Activity: From the listing below, how many lines hold the word "bubble"? Write only the number.

* * * * * * *

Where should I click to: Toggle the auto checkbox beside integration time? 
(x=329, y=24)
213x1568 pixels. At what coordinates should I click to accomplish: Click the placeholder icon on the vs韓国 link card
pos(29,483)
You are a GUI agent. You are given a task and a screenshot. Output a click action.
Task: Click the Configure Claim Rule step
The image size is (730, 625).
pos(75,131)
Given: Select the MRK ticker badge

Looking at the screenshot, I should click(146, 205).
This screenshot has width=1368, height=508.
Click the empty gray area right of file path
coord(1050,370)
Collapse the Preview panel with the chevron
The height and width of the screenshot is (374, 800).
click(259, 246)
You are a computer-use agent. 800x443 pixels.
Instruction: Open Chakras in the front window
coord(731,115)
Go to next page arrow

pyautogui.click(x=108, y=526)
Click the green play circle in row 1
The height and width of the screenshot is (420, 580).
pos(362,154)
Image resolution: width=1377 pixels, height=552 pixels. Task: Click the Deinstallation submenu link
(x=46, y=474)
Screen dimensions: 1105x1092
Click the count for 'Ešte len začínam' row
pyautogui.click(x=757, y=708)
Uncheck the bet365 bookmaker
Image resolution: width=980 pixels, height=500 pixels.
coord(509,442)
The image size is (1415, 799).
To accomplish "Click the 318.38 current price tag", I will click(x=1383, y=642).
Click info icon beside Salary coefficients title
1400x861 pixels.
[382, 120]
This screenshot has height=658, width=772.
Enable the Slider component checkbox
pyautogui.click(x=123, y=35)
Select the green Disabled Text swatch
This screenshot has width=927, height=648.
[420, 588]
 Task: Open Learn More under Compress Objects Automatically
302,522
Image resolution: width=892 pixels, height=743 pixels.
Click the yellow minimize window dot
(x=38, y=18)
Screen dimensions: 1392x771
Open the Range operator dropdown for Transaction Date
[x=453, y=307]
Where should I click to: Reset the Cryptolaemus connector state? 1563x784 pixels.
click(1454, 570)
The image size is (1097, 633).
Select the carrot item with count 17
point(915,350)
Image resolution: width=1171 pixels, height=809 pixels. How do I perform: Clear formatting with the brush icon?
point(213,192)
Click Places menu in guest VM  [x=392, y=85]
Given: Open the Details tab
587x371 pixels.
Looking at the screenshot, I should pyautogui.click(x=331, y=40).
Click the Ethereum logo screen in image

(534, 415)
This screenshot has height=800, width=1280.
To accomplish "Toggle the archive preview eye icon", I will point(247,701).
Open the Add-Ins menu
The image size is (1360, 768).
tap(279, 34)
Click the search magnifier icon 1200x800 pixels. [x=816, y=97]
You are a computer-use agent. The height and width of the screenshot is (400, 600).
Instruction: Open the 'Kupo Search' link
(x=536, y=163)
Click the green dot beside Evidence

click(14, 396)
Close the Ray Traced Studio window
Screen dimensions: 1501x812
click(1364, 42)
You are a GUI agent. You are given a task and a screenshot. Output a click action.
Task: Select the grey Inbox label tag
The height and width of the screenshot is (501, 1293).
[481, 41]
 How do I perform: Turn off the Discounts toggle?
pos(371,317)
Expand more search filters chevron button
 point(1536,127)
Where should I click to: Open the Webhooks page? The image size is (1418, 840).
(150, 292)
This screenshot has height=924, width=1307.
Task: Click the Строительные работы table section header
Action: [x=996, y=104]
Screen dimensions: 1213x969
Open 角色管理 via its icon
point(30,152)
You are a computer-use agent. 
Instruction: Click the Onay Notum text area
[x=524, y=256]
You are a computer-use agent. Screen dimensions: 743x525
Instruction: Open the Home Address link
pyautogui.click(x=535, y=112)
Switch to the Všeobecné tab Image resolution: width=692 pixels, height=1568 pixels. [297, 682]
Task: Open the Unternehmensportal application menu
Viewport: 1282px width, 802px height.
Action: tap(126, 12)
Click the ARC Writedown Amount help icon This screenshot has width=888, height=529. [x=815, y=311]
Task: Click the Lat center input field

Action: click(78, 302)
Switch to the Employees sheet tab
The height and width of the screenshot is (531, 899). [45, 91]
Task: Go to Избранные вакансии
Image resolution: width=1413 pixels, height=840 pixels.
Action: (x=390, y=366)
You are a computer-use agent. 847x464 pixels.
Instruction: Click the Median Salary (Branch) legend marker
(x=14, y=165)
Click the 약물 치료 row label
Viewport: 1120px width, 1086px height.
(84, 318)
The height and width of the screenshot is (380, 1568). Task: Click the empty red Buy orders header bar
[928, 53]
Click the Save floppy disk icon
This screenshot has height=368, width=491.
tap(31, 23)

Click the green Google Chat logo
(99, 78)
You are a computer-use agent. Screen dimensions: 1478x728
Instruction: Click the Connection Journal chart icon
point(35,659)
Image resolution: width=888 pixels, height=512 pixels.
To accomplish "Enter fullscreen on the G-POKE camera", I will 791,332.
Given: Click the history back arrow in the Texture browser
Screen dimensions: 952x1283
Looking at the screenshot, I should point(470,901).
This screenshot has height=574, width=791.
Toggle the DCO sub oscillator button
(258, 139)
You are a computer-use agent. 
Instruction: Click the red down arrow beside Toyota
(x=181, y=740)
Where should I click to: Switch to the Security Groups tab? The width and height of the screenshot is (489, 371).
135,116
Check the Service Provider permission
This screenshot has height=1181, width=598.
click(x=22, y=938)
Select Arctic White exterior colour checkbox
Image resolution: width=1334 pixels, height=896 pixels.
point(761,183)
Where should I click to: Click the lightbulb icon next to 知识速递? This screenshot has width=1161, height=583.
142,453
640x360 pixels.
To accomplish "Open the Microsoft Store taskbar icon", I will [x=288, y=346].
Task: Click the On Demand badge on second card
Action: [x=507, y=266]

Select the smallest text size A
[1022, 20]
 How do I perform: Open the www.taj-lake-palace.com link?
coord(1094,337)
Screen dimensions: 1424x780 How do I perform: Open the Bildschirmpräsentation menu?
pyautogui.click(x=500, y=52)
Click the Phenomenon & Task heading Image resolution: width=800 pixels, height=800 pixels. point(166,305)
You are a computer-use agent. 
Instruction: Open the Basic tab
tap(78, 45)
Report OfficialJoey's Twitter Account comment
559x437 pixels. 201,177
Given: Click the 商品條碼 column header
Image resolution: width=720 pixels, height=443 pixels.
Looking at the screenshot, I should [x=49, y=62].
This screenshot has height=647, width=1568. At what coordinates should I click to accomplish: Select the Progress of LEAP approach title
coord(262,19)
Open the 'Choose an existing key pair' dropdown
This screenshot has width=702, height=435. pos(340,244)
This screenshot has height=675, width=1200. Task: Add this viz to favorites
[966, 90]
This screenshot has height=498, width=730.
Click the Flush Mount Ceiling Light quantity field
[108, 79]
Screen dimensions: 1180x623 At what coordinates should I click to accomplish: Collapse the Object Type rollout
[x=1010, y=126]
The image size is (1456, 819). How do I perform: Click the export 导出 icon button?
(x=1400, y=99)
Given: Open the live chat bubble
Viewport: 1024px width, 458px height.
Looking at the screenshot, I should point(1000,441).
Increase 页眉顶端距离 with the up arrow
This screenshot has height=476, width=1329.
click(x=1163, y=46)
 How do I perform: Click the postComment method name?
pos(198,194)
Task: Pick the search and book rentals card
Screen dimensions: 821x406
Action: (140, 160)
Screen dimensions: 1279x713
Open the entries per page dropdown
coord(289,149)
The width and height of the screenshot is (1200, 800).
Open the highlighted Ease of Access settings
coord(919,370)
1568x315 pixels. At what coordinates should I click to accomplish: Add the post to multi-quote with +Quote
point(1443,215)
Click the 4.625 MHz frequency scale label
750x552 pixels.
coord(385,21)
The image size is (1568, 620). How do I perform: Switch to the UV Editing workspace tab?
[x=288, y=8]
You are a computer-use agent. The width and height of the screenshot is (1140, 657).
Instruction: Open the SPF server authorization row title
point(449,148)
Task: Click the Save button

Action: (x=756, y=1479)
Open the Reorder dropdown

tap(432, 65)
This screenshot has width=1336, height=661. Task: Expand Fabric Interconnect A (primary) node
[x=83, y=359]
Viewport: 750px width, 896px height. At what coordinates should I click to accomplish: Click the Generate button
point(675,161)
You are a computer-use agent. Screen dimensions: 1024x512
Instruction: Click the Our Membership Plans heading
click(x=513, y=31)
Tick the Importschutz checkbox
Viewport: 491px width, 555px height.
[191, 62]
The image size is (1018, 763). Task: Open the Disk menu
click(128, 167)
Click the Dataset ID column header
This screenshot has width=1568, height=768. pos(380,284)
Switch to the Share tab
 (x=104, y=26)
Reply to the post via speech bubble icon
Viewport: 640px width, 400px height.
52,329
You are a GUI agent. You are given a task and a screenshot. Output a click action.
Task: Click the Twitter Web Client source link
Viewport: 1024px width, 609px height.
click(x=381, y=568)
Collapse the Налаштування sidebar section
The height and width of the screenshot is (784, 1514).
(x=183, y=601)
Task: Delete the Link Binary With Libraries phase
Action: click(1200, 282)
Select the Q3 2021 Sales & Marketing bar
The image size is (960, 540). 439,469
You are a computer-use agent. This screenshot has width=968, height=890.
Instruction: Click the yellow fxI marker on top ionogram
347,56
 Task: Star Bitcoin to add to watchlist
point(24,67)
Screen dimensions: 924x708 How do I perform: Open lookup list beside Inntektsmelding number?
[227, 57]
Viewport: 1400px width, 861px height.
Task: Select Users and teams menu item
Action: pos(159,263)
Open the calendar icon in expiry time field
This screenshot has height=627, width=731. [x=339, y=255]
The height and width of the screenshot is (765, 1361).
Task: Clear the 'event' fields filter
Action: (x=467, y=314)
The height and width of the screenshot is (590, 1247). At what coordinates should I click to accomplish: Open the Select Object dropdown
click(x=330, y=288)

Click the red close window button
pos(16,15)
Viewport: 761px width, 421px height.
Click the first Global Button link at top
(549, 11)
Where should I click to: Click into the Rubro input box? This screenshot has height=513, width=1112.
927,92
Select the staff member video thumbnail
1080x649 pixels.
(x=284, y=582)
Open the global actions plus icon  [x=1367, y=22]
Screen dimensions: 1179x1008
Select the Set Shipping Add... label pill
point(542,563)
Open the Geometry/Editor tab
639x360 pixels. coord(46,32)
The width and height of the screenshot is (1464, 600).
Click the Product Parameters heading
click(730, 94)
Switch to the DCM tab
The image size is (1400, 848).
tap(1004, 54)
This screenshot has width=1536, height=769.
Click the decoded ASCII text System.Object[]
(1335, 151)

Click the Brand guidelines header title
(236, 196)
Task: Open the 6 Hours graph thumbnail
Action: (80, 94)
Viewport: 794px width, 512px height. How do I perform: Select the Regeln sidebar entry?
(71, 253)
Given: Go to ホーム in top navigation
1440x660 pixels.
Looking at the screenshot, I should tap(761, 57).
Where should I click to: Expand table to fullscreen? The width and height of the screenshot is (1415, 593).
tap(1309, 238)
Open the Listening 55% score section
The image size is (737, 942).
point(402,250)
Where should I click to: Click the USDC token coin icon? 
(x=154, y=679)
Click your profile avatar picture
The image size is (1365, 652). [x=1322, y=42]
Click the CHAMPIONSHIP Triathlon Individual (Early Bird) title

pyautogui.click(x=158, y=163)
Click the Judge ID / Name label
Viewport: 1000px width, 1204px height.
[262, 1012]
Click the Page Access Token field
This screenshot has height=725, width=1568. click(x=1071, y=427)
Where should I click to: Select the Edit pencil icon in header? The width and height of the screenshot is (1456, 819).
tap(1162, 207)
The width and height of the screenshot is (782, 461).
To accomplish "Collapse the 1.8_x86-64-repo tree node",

* * * * * * *

Written answer: 2